Two positive ions and one negative ion are fixed at the vertices of
an equilateral triangle. Where can a fourth ion be placed, along the
symmetry axis of the setup, so that the force on it will be zero? Is
there more than one such place? You will need to solve something
numerically.

Relevant Equations:

Coulomb's Law would be enough.

Actually we find the two position in the axis very easily, but, what am trying to find is if exist such position (Being the charge of the ions equal) away from the symmetry axis, but i really don't want to try find it numerically, it would be a disaster.
The only conclusion i got is, if such position exist, it should be somewhere in the red region of the figure:

The blue charge is negative
The red positive.

There is a way to prove if exist or not this position? Without the math would arise?

 

[CPW]

You will need to use math.

Solving a similar example problem, with the algebra and trig being performed on symbols (saving the numerical substitution for the last step), may provide you with the insight you need for this homework problem.

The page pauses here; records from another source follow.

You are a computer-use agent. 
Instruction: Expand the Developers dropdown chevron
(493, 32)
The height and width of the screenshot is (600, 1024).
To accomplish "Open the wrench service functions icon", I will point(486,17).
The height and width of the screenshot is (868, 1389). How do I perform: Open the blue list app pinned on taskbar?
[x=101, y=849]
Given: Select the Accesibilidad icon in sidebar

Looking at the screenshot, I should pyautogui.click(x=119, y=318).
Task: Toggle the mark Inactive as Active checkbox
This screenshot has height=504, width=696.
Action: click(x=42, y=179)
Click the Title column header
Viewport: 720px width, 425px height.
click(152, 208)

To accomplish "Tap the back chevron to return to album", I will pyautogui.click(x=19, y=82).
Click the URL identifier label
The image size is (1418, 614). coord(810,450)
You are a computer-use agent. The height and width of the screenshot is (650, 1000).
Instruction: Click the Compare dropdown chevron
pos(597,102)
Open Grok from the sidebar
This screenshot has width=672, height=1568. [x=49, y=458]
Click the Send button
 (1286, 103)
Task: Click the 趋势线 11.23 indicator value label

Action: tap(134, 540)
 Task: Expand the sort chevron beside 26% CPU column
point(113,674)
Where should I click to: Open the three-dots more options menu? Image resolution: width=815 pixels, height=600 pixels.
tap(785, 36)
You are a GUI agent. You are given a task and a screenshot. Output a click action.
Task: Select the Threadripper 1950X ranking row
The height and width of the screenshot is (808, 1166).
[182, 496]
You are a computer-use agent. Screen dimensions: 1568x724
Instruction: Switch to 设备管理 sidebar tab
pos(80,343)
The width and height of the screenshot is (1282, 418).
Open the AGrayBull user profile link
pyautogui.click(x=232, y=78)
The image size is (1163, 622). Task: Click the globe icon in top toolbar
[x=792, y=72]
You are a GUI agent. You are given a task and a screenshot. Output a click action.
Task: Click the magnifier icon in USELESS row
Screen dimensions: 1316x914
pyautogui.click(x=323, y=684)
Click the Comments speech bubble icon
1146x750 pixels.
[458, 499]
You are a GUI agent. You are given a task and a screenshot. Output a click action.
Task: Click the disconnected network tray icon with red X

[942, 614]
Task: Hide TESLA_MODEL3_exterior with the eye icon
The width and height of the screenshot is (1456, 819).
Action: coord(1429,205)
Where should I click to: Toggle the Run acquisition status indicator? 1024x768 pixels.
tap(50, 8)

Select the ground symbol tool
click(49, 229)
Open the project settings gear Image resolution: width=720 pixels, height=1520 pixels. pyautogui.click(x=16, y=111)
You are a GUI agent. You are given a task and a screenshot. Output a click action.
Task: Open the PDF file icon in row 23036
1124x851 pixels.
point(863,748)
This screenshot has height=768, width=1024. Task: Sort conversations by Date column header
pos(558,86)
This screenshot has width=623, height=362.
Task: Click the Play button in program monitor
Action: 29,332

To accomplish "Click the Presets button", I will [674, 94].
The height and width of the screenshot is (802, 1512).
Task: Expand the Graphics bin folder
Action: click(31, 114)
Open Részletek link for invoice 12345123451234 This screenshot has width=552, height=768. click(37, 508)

See this solution, and don't just read it. Instead work it out on paper.
https://www.ux1.eiu.edu/~cfadd/1360/23EFields/Ch23Hmwk/23.17.html

 

[haruspex]

I sketched the field lines. It seems to me there can only be the two saddle points.

 

[gneill]

Note that the question does not specify the sign of the "test" ion. It simply calls it "a fourth ion". It also doesn't ask for how many null force points exist, only if there is more than one.

Presumably, given the geometry of the setup, there must be at least one such point for a given test ion. So if there are two choices of charge polarity for the test ion, there must be at least two such points...

 

[haruspex]

Note that the question does not specify the sign of the "test" ion. It simply calls it "a fourth ion". It also doesn't ask for how many null force points exist, only if there is more than one.

Presumably, given the geometry of the setup, there must be at least one such point for a given test ion. So if there are two choices of charge polarity for the test ion, there must be at least two such points...

I don't see how the polarity of the test ion matters. A zero field is a zero field.

Assuming all three charges have the same magnitude, there will will always be a saddle point in the potential near the midpoint between the two like charges, just a little further away than that from the third charge, and another on the far side of that third charge, roughly twice as far from the like charges as from the third charge.

For each of the combinations of of one charge and one saddle point, there is a unique field line connecting them. Using the diagram layout, there is a field line from the lower left charge to each saddle point, and a straight field line from each of those to the top charge. Together, these lines bound roughly a semicircle. Inside that, all field lines run from the lower left charge to the top charge. This leaves no possibility of another saddle point in that region.
Etc.